Catherine Little (Connor) drew attention to the Commission’s terms of reference. She said she had taken the foundation course but had pursued her vocation in her role with the Bible Society in Northern Ireland. She suggested that the definition of vocation could be widened.

The Revd Terry Scott (Armagh) highlighted the Mid Ministry Clergy retreat had some spaces available in the next few weeks.

Ruth Gabraith (Kilmore, Elphin and Ardagh) congratulated the Commission on their drive to nurture vocations. She urged all parishes to get on board with this initiative, particularly Vocation Sunday. She commended the resources on the website and the video.

Joan Bruton (Meath and Kildare) highlighted the importance of clergy visiting parishioners in their homes, if possible. She asked how clergy could preach to people they did not know. She added that by getting to know parishioners could also result in finding people who could help with ministry in the parish. She said that it was sad that if a priest’s first visit to a family home was at a time of crisis. “For me it would be a very sad day in the Church of Ireland if the handshake at the church door became a substitute for pastoral visiting,” she said.

The Revd Patricia McKee (Limerick and Killaloe) spoke of the ‘creaking at the seams’ in rural ministry. She said pastoral reflection needed to examine pastoral care and the ministry of the bishop for the care of his clergy. There was a need for training in spiritual direction, she stated, to help people who were searching for a way forward in their spiritual life. Another area she felt was not always picked up on was how we marry development of resources that don’t require money with the blocking of response that we don’t have money.

Bishop Ferran Glenfield (Kilmore, Elphin and Ardagh) mentioned Fergal Keane’s latest book looking at his family history in Listowel in Kerry in which he noted the existence of an evangelical, self financing lay led church near Listowel. While he commended the Commission for looking at vocations, he said the Church of Ireland was missing the contributions of their lay people who wanted to start something new or resuscitate an old thing. He said that the church over clericalises everything and the laity needed to be mobilised for the ministry of the church which is not just confined to the clergy.

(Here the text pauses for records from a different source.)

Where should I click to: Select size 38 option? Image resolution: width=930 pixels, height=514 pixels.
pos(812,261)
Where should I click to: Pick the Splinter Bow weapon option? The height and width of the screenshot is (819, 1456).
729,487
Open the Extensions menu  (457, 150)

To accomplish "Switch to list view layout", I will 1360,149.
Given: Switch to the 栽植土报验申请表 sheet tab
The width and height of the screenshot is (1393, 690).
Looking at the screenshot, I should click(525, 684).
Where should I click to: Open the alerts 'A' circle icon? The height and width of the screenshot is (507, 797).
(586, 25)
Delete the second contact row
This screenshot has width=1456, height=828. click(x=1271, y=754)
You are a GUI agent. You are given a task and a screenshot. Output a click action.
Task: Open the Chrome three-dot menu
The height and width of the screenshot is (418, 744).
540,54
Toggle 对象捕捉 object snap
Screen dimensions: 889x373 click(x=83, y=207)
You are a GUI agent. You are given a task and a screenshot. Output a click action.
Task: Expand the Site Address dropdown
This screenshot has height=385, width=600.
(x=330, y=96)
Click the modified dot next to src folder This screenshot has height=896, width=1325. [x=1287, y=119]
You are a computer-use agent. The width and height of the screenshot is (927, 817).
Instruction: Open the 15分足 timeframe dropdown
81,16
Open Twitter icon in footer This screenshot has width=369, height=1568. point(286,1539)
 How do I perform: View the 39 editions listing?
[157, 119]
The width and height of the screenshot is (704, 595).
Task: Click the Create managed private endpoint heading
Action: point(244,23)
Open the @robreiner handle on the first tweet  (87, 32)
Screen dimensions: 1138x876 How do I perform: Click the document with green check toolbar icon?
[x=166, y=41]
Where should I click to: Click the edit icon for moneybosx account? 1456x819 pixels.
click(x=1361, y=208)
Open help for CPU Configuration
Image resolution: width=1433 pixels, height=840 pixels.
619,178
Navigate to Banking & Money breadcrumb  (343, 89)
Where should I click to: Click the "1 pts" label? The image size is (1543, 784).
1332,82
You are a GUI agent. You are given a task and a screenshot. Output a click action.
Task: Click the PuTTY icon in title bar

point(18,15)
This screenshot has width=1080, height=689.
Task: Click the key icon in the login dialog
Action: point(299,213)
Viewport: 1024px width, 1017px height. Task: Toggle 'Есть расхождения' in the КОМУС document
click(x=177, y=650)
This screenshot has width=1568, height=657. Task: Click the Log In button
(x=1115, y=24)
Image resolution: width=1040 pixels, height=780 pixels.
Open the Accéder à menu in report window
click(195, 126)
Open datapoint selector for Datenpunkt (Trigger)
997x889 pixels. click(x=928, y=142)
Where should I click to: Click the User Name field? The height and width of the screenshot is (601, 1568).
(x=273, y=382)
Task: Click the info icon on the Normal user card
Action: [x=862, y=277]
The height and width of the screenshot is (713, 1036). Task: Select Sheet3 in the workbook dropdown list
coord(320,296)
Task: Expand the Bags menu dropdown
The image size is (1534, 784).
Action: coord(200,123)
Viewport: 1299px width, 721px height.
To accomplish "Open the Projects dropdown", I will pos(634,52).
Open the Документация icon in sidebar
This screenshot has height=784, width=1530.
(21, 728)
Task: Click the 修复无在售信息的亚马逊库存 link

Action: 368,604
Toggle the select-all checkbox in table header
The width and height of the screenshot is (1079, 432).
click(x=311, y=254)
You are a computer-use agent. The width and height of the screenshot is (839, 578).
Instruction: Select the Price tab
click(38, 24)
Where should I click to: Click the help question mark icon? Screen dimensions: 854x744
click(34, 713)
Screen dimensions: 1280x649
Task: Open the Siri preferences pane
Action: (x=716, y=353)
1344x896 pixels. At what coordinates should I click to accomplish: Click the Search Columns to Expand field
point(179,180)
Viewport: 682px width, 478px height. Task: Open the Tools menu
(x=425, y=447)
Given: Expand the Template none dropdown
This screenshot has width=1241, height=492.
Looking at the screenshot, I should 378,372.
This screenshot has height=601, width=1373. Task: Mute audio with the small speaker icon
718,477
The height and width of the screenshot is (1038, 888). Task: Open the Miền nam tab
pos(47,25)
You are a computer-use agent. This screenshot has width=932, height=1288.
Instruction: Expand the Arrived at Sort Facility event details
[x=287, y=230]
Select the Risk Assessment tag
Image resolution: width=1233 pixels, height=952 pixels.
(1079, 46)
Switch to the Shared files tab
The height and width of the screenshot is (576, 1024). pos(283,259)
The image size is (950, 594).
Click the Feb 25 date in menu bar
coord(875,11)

Rebecca Morris (Tuam, Killala and Achonry) said she was horrified by the amount of paper had been used in synod including the book of reports. She called on the honorary secretaries to reduce the amount of paper used in future synods. Archdeacon George Davison replied that Synod members can opt to receive their documents electronically.

Robert Neill (Glendalough) said he had recently participated in a Board of Nomination and addressed the Board of Nomination. He said his board had been extremely successful. In appointments to offices within Church House or in the wider world, candidates are invited to interview and if short listed may be invited to make a submission, enquiries about their health and references, he stated. He said none of this was available to Boards of Nomination. “The nomination process is not fit for purpose and I would urge the Commission on Ministry to seek a review of it,” he said.

Bishop Burrows, chair of the commission, expressed his appreciation to the commission and the sub groups. He added that they had to be sensitive to people who felt they were called to ordained ministry but were encouraged to wait or explore other directions.

In closing Mr McKinley thanked members for their warm comments and the report was accepted by Synod.